I am writing complex code to handle potentially infinite tails. Yes, the sound will decay eventually, but it might be in 1 second or it might be in 10 seconds.
64-bit processing
I am not a fan of 64-bit sound data. Most people record at 16 bits or 24 bits. Most DAWs probably process at 32 bits, although I could be wrong.
16 is plenty. 16 can handle both the dynamic range and noise floor appropriate for human hearing. 24 bits may provide some protection against noise introduced by computations. 32 is a huge improvement. 64 is just going overboard.
I have tested potential errors at 16 bits and 24 bits, like those from rounding. They are small. I’d be surprised if anyone could hear the difference. There could be some effects that are really, really computationally intensive – a multi-band, multi-threshold compressor / de-esser or a linear phase parametric equalizer. I’ve worked on both. Yes, they do a lot of work – so much so that it is hard to test automations on top of controls. The computer can’t handle the extra work. But they work perfectly well at 32 bits.
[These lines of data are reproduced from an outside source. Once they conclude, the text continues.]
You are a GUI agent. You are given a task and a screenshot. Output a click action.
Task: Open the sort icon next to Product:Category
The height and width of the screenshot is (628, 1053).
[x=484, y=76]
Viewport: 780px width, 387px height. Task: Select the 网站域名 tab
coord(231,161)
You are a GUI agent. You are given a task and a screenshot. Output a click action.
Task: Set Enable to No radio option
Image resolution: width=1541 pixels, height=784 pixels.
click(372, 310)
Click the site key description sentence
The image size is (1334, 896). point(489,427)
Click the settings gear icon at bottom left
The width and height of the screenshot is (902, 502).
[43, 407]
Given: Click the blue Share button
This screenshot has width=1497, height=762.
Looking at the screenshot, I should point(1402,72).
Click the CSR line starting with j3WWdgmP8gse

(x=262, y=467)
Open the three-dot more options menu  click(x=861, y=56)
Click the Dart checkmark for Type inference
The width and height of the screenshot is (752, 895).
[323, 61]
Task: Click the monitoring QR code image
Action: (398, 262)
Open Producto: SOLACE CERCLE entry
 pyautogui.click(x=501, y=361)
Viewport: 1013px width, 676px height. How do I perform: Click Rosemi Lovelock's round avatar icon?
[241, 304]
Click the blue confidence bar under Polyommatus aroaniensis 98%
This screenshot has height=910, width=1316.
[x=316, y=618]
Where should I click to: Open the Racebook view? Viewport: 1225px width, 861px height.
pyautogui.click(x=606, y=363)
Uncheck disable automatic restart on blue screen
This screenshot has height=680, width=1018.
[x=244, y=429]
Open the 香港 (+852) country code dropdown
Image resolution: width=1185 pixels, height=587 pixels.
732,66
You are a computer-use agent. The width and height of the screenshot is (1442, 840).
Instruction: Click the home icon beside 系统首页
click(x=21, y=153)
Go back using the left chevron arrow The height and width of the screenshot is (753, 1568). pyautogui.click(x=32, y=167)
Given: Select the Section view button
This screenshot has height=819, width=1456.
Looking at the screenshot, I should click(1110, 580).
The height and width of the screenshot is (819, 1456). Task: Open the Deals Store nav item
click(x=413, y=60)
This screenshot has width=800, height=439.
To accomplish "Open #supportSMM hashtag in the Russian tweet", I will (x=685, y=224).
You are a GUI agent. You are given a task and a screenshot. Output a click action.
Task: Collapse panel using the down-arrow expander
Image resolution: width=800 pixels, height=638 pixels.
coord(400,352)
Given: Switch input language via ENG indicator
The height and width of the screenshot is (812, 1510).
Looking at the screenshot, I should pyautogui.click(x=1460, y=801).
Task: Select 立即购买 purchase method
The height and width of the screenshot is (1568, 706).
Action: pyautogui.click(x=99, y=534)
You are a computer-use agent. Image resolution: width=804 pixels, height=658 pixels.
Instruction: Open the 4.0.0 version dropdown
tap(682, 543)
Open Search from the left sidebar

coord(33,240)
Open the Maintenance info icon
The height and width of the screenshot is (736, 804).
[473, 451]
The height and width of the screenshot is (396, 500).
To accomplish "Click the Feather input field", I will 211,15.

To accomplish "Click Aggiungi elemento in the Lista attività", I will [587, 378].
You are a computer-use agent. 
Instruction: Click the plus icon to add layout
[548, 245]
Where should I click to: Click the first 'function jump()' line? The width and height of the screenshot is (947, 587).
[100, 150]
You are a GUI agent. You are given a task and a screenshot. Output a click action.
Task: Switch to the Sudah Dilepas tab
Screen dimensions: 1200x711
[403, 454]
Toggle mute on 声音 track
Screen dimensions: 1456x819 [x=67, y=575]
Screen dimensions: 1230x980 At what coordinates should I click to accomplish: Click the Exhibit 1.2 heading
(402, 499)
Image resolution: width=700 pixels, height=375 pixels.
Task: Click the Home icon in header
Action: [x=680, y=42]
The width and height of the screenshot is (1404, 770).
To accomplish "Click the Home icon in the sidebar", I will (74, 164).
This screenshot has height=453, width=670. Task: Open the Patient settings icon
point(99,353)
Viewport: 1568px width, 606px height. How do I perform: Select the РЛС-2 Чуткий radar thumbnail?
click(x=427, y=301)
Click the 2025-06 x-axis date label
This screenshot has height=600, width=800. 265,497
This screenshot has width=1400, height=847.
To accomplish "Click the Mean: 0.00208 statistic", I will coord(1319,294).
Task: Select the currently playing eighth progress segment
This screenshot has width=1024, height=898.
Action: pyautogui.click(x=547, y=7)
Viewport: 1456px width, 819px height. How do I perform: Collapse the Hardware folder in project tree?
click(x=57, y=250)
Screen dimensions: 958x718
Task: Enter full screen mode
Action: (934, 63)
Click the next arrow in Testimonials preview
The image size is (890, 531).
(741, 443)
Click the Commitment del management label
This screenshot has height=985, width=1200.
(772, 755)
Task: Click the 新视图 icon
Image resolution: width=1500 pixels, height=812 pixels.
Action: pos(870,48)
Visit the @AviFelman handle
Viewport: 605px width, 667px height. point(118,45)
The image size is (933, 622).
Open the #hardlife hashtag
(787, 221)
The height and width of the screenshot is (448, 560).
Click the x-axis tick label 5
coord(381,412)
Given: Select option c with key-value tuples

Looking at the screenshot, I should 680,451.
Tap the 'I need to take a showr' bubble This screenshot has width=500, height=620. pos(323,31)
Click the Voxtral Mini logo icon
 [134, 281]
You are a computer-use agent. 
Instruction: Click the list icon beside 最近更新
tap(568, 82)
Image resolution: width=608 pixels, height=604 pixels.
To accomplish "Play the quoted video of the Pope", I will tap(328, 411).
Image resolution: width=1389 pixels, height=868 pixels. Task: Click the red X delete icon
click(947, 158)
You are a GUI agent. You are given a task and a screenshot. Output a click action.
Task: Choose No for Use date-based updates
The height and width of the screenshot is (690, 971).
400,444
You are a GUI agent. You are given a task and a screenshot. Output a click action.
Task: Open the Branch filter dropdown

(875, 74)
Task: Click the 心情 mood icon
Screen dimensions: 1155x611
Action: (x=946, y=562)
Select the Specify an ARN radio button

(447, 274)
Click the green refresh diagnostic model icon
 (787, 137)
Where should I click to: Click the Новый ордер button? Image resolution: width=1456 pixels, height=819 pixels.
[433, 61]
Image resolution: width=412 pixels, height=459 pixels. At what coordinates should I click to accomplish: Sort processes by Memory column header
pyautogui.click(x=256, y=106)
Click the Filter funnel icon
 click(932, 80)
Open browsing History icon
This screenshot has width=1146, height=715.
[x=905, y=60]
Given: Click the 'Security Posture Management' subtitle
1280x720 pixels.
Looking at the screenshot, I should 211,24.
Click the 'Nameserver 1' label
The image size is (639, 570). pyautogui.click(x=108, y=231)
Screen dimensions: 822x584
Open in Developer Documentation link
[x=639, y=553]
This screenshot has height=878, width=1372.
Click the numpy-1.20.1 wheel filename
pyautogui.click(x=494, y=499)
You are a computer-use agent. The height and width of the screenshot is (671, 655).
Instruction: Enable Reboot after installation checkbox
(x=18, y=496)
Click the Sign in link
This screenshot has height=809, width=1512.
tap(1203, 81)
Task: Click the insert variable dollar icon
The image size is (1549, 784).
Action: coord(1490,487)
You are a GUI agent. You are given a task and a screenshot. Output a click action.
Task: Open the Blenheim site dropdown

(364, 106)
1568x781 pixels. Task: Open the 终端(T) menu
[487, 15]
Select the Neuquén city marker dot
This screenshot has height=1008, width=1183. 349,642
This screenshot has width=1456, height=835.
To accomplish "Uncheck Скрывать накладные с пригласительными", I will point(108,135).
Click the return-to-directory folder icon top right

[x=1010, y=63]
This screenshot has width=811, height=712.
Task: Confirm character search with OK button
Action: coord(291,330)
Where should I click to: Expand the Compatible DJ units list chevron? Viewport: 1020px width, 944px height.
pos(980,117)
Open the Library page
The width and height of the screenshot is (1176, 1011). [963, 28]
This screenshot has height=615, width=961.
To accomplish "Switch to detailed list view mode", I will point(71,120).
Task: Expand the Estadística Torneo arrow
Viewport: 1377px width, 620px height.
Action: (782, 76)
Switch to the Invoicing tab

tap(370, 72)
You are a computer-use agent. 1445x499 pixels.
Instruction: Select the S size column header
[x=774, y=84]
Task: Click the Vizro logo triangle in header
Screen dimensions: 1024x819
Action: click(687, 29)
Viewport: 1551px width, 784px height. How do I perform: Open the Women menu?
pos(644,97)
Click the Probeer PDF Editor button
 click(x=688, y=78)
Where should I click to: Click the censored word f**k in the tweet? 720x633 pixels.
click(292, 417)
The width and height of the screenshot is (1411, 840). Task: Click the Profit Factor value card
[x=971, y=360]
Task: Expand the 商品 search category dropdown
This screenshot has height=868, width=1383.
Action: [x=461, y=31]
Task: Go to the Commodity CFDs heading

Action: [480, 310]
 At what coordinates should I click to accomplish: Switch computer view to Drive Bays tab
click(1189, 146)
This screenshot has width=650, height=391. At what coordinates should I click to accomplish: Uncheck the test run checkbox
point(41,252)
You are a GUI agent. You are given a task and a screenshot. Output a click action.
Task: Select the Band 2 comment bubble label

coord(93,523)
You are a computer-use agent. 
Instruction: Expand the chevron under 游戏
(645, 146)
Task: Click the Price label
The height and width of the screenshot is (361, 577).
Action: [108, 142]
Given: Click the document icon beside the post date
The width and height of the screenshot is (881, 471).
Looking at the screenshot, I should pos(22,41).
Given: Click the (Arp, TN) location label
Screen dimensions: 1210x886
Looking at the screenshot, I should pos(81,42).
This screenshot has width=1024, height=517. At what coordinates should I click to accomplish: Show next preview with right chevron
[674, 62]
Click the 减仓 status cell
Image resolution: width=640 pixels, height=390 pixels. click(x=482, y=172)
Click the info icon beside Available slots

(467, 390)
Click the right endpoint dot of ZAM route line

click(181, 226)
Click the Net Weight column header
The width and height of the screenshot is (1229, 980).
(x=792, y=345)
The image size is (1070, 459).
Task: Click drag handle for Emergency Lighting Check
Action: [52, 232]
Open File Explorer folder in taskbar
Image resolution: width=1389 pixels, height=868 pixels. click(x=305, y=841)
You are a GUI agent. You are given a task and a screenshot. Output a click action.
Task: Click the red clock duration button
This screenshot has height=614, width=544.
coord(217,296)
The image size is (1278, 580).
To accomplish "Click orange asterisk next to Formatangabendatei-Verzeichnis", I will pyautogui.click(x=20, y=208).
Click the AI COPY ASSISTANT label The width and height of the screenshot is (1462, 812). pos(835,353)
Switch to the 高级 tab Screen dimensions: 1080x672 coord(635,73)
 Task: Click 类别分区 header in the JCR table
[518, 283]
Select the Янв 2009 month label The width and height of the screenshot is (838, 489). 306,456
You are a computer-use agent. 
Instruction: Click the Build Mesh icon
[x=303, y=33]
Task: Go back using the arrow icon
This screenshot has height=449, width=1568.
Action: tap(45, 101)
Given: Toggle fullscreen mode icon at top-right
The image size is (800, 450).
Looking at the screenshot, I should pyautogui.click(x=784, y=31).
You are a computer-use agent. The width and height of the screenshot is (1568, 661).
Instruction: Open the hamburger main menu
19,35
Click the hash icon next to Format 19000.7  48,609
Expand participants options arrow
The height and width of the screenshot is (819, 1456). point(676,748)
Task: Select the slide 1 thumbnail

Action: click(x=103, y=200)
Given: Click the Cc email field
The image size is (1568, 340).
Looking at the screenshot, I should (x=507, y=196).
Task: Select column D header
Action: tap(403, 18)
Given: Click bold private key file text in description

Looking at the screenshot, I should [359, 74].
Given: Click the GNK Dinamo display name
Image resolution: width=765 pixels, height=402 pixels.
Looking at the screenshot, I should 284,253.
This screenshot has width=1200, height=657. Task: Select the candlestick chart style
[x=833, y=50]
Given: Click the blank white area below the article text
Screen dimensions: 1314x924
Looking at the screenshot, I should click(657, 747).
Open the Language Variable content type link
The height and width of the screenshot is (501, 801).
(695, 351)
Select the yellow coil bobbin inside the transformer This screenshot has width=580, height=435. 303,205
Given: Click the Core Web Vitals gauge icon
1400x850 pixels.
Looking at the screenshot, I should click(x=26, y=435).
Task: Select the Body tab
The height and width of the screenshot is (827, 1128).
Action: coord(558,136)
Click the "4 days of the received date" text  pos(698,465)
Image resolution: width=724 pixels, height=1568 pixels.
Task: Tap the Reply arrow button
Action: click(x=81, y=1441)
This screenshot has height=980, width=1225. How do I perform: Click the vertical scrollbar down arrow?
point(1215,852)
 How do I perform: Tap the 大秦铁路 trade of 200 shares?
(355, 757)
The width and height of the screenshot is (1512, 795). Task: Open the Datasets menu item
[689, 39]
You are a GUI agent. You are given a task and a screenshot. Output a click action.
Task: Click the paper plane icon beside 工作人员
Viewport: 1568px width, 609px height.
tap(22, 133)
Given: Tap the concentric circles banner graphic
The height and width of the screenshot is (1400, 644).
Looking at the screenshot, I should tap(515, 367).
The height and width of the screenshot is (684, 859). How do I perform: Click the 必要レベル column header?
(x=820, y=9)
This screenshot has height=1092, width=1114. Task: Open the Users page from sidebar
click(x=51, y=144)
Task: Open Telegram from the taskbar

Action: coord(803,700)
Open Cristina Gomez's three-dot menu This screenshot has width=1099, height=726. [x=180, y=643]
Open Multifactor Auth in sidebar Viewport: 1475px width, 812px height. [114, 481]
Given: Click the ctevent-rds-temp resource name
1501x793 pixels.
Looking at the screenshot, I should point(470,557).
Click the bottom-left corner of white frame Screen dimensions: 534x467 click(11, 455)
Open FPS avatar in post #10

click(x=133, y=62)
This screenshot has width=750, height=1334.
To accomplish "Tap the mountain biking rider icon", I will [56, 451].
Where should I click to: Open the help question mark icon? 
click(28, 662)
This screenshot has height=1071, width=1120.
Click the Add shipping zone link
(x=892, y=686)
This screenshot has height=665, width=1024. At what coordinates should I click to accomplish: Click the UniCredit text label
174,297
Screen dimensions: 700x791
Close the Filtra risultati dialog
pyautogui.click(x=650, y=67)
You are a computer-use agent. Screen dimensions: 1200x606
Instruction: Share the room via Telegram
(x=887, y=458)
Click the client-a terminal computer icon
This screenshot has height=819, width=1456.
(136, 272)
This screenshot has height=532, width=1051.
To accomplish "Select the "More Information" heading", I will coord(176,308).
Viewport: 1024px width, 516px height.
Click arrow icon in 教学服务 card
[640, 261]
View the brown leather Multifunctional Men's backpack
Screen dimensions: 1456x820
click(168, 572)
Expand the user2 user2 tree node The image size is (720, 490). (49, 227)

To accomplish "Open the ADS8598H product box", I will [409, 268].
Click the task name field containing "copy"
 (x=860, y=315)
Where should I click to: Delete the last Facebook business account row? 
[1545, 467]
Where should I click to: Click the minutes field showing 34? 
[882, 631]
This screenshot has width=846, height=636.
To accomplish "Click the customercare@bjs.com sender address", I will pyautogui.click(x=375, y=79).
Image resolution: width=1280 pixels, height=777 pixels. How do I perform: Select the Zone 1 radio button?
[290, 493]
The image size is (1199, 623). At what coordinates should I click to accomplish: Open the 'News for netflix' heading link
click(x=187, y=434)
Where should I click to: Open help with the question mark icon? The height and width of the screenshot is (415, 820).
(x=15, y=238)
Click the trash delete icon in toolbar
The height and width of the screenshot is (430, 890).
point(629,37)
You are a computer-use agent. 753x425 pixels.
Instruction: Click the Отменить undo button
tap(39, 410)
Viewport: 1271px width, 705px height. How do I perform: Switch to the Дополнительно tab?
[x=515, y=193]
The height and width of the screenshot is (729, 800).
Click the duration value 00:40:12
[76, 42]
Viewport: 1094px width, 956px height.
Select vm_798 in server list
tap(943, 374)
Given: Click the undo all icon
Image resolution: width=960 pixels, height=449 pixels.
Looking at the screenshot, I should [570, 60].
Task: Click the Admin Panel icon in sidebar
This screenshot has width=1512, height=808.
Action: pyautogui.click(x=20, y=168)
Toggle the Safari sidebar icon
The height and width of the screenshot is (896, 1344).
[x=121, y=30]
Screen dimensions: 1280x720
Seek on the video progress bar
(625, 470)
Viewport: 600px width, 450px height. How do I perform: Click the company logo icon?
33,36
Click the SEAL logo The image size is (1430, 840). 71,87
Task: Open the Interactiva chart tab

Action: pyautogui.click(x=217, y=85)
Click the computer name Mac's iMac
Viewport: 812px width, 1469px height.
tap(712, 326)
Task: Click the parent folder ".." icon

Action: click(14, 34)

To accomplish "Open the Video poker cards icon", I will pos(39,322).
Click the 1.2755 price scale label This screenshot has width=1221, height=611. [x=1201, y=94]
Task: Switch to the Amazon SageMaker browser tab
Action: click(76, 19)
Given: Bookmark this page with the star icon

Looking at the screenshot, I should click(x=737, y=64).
VSTs will handle 32 or 64 or both. You must ask the VST which one. I need more code to handle both and extra code to ask the VST which it should receive.
So many effects
I am testing various effects of course. I am getting my hands on as many free ones as I can.
I now have effects called something like "Milky Way" that sound like a compressor but have controls like an equalizer. What is it? How am I supposed to use it and what should I expect to sound like?
Thankfully, there is no shortage of effects. It is sad though. I bet some of these are great, but nobody will use them.
Errors? Not many
VSTs crash right? Not really. I am quite impressed by both the VST base created by Steinberg and the VST effects available online. There are a lot of reverbs that are better than the ones I created for Orinj, although the Orinj simple compressor is probably better than most compressors out there and one Orinj equalizer is more intuitive.
We will put out version 9 of Orinj soon – one with a completely revised use of VST (processors, not instruments), new automations, new SoundFont and MIDI handling, and so on.
A lot of work went into handling VSTs. I am thinking about this. The whole VST thing is in C/C++. If a VST crashes, there are no good ways of handling it. And then, we will never know whether it is the Steinberg VST base (unlikely), the work of some VST developer (more likely), or something in Orinj (much more likely).
Thankfully, there should be no loss of sound data in Orinj. In fact, we’ve recorded and mixed multiple songs on it and never lost data. Only in one case did we lose a session, but the tracks of the session were still there. All we had to do was import them.
I am done with this for a bit. VSTs in Orinj are stable (on Windows and Linux at least). I am enjoying a few.